### YOUR TASK:
From the line that contains "Click the US" through the line that contains "This screenshot has width=653, height=1326.", output every line of the listing below exactly and leave out all the rest.

### THE DATA:

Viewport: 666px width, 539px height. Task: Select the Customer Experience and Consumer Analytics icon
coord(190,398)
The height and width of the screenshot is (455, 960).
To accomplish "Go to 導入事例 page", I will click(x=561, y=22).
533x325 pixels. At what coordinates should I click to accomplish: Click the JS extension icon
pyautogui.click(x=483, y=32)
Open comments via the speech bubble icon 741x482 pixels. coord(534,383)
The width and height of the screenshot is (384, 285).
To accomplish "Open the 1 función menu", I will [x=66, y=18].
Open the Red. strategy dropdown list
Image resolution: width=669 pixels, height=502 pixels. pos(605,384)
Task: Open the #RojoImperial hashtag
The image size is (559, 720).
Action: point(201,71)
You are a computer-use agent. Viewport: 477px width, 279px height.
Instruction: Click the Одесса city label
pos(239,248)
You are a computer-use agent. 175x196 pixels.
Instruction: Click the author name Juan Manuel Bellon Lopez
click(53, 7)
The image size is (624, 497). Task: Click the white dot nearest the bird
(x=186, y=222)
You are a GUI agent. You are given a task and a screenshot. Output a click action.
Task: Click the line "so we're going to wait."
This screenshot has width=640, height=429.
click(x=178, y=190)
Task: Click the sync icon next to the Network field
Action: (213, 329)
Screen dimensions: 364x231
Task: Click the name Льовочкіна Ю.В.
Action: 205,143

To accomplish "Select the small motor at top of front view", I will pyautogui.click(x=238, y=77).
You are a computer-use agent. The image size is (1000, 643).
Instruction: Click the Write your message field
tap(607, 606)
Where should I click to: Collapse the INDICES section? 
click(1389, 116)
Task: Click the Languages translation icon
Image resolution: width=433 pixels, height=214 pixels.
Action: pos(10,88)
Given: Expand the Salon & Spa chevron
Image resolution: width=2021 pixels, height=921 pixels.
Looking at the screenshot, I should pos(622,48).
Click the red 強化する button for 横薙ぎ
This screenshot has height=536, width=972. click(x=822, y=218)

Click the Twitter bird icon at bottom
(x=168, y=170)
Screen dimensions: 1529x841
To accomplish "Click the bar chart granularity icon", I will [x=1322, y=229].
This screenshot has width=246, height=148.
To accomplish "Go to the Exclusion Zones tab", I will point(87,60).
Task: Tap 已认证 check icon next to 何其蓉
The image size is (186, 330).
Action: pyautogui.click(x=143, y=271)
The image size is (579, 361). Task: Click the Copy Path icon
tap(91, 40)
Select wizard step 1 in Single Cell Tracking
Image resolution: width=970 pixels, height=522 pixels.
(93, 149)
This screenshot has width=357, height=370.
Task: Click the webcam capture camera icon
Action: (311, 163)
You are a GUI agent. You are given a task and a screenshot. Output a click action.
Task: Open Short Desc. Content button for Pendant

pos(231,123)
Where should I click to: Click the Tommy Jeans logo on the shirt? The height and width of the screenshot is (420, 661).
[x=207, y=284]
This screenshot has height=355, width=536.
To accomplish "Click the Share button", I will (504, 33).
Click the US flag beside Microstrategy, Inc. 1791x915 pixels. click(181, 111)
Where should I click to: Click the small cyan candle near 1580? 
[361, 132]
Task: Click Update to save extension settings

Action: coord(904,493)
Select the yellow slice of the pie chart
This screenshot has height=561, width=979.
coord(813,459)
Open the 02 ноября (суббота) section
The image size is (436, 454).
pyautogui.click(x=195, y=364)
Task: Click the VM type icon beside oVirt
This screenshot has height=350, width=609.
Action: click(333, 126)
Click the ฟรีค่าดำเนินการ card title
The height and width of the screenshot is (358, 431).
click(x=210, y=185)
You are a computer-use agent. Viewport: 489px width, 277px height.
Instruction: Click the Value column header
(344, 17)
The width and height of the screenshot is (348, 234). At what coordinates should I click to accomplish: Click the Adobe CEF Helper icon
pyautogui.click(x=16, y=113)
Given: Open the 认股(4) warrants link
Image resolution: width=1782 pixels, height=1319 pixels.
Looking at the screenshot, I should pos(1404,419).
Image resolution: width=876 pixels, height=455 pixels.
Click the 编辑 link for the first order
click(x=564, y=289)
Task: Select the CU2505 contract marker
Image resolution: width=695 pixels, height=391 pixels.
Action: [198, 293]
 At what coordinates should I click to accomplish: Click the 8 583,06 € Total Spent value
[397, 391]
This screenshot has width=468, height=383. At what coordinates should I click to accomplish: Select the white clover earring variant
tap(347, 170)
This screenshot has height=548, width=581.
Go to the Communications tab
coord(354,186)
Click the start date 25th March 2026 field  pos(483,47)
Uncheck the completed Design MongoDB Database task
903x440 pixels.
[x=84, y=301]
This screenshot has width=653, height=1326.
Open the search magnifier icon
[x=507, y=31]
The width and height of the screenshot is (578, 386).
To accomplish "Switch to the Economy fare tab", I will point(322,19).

### WRITTEN SOLUTION:
Click the US flag beside Microstrategy, Inc. 1791x915 pixels. click(181, 111)
Where should I click to: Click the small cyan candle near 1580? 
[361, 132]
Task: Click Update to save extension settings

Action: coord(904,493)
Select the yellow slice of the pie chart
This screenshot has height=561, width=979.
coord(813,459)
Open the 02 ноября (суббота) section
The image size is (436, 454).
pyautogui.click(x=195, y=364)
Task: Click the VM type icon beside oVirt
This screenshot has height=350, width=609.
Action: click(333, 126)
Click the ฟรีค่าดำเนินการ card title
The height and width of the screenshot is (358, 431).
click(x=210, y=185)
You are a computer-use agent. Viewport: 489px width, 277px height.
Instruction: Click the Value column header
(344, 17)
The width and height of the screenshot is (348, 234). At what coordinates should I click to accomplish: Click the Adobe CEF Helper icon
pyautogui.click(x=16, y=113)
Given: Open the 认股(4) warrants link
Image resolution: width=1782 pixels, height=1319 pixels.
Looking at the screenshot, I should pos(1404,419).
Image resolution: width=876 pixels, height=455 pixels.
Click the 编辑 link for the first order
click(x=564, y=289)
Task: Select the CU2505 contract marker
Image resolution: width=695 pixels, height=391 pixels.
Action: [198, 293]
 At what coordinates should I click to accomplish: Click the 8 583,06 € Total Spent value
[397, 391]
This screenshot has width=468, height=383. At what coordinates should I click to accomplish: Select the white clover earring variant
tap(347, 170)
This screenshot has height=548, width=581.
Go to the Communications tab
coord(354,186)
Click the start date 25th March 2026 field  pos(483,47)
Uncheck the completed Design MongoDB Database task
903x440 pixels.
[x=84, y=301]
This screenshot has width=653, height=1326.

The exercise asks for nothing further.